● **STATED GOAL**:
Recast the part of the entries that opens with the line containing "has height=450, width=600." and closes with the line containing "(x=1100, y=301)" as a Markdown table with columns No. and Line, numbering each line and leaving out blank lines.
───── DATASET CONTENT ─────
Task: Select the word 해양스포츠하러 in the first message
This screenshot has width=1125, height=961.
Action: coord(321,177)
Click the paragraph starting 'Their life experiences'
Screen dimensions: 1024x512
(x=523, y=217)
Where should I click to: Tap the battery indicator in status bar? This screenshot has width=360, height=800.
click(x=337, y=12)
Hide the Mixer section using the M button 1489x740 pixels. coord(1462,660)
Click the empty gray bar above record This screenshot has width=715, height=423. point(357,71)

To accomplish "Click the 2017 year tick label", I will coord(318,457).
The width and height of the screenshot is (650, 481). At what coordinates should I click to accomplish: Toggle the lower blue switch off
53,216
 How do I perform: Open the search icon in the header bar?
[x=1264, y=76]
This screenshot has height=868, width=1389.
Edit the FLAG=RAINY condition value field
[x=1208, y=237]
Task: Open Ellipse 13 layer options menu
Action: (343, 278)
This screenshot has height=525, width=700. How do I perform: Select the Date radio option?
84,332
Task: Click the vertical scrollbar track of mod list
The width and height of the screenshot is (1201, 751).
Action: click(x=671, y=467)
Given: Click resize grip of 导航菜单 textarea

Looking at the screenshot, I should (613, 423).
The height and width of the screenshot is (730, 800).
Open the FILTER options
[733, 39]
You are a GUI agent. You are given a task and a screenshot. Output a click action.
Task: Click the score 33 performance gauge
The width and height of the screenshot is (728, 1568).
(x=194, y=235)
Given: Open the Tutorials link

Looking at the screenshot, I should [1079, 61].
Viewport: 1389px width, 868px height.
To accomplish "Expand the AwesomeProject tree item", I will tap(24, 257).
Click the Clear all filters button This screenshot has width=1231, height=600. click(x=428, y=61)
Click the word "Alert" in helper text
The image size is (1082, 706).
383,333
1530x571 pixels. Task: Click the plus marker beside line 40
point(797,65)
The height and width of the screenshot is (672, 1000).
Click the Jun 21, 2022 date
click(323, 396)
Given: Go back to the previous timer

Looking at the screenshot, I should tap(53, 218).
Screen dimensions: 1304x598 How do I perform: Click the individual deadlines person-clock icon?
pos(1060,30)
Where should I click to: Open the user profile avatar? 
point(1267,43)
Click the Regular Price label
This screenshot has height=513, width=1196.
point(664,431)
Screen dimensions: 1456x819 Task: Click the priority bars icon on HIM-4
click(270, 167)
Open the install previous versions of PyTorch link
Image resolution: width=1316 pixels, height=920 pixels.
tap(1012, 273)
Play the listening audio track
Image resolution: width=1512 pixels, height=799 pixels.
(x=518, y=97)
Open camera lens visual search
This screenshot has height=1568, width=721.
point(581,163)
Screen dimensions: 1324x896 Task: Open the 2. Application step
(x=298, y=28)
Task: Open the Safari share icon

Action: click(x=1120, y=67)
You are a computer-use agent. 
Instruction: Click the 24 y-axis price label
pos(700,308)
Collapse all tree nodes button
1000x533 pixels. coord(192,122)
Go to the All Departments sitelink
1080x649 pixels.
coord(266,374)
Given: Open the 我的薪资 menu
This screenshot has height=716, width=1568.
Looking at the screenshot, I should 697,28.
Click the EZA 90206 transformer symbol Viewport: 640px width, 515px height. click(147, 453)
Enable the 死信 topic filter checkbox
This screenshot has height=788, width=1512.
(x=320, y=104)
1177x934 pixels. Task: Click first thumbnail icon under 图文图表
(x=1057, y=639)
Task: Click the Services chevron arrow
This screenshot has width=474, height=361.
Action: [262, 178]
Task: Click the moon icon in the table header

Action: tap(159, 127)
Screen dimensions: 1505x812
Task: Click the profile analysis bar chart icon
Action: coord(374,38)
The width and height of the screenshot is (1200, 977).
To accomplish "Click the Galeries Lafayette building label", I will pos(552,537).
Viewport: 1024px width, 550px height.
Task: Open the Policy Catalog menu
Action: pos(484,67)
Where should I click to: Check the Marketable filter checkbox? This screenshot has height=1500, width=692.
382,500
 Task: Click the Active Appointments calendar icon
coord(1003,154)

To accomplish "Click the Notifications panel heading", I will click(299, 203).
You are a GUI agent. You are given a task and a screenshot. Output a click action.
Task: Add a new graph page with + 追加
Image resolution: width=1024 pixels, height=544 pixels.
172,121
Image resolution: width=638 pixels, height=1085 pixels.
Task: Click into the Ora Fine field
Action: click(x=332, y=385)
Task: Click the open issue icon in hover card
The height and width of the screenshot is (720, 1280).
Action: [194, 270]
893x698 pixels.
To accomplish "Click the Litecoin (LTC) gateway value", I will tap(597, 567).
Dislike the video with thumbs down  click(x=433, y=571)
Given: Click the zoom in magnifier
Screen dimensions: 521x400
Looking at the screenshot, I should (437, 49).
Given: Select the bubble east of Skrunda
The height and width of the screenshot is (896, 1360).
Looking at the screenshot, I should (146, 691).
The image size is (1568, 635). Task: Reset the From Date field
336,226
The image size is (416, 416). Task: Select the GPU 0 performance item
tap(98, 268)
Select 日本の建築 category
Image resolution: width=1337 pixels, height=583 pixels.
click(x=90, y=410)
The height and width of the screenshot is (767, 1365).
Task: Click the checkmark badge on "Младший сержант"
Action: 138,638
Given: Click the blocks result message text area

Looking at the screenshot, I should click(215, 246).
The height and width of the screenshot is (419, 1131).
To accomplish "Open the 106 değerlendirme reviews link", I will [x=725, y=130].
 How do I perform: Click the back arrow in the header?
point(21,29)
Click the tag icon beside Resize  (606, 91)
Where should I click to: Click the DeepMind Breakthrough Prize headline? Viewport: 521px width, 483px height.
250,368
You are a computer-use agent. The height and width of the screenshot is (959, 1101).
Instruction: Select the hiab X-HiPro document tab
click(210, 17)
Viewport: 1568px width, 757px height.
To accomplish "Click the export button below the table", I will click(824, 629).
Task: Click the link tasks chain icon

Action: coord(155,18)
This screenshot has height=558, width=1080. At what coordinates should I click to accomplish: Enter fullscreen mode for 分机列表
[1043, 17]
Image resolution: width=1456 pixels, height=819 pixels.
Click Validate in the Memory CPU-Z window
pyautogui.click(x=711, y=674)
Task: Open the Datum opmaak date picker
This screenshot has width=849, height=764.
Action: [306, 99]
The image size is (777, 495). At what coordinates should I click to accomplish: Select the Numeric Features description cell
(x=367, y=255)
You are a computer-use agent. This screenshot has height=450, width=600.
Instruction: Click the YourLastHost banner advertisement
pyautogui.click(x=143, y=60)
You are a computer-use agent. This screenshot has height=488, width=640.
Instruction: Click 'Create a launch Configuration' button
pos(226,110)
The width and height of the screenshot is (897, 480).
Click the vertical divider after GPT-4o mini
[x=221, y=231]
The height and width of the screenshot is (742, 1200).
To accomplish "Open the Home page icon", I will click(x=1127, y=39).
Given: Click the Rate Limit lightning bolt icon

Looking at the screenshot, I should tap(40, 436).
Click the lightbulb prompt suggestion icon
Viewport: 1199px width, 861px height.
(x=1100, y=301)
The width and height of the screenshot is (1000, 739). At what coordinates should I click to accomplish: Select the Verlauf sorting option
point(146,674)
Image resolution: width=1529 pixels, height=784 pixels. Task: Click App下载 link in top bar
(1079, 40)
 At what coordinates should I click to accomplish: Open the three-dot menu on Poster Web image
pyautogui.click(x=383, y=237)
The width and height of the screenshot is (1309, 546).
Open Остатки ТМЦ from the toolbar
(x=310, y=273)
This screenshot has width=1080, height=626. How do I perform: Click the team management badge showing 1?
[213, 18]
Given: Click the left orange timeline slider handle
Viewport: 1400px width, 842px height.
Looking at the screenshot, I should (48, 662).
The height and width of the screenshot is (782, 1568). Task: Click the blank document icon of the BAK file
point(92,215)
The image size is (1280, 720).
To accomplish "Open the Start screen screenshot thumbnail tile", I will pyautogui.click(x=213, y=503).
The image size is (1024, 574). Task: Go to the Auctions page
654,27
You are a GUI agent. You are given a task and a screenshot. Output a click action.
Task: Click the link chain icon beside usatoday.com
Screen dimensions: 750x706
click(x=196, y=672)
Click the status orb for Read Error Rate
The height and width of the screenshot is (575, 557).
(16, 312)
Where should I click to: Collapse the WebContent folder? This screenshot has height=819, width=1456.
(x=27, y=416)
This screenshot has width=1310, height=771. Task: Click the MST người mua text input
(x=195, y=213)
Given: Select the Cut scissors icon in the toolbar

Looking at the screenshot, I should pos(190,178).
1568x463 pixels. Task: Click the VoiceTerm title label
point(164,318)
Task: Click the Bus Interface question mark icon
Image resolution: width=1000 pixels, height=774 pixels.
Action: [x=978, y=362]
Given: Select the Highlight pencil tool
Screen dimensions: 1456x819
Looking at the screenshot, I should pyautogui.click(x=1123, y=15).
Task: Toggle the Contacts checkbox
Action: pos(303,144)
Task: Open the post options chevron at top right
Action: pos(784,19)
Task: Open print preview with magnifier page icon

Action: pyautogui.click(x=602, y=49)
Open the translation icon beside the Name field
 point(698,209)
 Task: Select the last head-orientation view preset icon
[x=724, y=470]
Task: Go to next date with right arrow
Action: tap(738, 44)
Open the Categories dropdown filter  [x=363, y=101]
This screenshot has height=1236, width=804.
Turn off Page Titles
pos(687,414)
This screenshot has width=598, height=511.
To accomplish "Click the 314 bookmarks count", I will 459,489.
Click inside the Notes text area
─────
● **EXERCISE OUTPUT**:
| No. | Line |
|---|---|
| 1 | You are a computer-use agent. This screenshot has height=450, width=600. |
| 2 | Instruction: Click the YourLastHost banner advertisement |
| 3 | pyautogui.click(x=143, y=60) |
| 4 | You are a computer-use agent. This screenshot has height=488, width=640. |
| 5 | Instruction: Click 'Create a launch Configuration' button |
| 6 | pos(226,110) |
| 7 | The width and height of the screenshot is (897, 480). |
| 8 | Click the vertical divider after GPT-4o mini |
| 9 | [x=221, y=231] |
| 10 | The height and width of the screenshot is (742, 1200). |
| 11 | To accomplish "Open the Home page icon", I will click(x=1127, y=39). |
| 12 | Given: Click the Rate Limit lightning bolt icon |
| 13 | Looking at the screenshot, I should tap(40, 436). |
| 14 | Click the lightbulb prompt suggestion icon |
| 15 | Viewport: 1199px width, 861px height. |
| 16 | (x=1100, y=301) |